Exercise directions: When you have gone through the records below, state only how many lines include the word "pink".
Exercise data below:
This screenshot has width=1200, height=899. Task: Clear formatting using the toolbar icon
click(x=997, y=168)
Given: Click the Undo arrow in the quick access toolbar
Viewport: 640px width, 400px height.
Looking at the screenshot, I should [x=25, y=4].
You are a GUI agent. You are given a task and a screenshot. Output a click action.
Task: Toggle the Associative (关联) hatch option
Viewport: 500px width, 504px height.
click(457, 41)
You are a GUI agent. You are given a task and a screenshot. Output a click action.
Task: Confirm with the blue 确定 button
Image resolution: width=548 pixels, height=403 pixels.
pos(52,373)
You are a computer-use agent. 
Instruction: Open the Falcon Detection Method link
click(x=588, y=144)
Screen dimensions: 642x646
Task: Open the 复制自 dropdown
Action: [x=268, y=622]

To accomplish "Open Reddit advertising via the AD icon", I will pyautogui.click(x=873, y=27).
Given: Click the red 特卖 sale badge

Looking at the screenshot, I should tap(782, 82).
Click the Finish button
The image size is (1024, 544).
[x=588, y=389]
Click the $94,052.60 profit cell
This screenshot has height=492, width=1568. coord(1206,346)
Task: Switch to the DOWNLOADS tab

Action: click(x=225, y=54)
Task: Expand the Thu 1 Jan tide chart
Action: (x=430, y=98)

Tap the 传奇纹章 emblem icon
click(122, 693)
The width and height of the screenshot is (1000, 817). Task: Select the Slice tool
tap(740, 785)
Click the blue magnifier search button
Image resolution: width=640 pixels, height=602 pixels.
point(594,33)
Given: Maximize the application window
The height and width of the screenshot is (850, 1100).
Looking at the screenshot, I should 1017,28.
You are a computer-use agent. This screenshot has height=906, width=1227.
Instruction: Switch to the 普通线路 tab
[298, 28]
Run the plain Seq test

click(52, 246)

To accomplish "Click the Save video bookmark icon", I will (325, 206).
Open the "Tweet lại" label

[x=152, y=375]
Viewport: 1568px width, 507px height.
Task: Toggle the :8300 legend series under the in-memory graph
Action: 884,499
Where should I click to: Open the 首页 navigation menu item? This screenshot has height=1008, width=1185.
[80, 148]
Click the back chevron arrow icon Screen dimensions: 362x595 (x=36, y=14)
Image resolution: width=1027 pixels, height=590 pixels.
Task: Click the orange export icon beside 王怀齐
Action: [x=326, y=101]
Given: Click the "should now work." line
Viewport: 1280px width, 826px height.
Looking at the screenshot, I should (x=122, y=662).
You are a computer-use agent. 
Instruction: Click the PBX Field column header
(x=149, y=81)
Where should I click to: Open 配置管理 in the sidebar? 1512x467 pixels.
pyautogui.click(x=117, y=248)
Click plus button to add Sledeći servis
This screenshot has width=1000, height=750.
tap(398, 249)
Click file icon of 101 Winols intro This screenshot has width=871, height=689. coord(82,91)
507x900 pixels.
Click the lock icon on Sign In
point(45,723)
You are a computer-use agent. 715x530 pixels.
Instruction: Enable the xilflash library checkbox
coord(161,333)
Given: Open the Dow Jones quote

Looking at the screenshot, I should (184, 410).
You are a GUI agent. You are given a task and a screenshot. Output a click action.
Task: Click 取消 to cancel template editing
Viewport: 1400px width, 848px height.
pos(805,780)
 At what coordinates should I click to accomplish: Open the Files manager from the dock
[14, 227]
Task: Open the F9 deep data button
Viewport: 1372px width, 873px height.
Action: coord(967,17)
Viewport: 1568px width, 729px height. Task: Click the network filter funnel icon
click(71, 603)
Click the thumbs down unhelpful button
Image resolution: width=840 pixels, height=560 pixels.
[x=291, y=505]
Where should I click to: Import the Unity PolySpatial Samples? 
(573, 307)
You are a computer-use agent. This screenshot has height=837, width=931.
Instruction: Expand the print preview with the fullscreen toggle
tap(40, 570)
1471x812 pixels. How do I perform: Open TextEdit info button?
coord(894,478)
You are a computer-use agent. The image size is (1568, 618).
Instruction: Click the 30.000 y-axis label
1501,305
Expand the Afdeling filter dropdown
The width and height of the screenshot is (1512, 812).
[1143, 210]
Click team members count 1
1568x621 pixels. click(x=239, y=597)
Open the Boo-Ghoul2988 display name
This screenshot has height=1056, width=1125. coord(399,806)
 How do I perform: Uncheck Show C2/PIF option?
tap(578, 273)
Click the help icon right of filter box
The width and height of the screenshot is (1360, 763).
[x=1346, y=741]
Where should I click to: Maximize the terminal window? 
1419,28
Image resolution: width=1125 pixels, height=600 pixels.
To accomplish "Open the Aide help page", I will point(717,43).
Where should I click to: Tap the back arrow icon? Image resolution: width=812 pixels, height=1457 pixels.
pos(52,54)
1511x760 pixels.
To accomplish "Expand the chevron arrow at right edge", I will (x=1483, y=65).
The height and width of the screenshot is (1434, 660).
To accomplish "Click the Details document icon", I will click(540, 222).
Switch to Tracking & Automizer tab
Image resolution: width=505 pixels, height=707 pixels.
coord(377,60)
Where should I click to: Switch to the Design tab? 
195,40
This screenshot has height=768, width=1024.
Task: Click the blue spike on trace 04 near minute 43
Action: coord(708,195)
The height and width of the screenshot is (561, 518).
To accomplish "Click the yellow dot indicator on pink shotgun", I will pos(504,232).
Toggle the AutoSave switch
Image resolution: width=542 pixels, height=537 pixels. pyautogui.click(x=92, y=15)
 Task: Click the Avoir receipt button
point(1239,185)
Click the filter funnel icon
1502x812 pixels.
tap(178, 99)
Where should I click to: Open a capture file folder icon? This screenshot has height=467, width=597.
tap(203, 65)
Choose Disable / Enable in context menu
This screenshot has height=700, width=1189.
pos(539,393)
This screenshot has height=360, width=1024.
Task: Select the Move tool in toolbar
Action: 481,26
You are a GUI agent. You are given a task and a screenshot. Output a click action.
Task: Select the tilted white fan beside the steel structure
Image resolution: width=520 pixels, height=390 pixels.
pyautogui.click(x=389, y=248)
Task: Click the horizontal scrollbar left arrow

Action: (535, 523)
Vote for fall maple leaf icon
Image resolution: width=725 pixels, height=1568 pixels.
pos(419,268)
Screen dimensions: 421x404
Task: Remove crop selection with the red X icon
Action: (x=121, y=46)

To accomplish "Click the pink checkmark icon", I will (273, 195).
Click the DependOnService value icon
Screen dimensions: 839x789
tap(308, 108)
End of Exercise data.
Task response: 2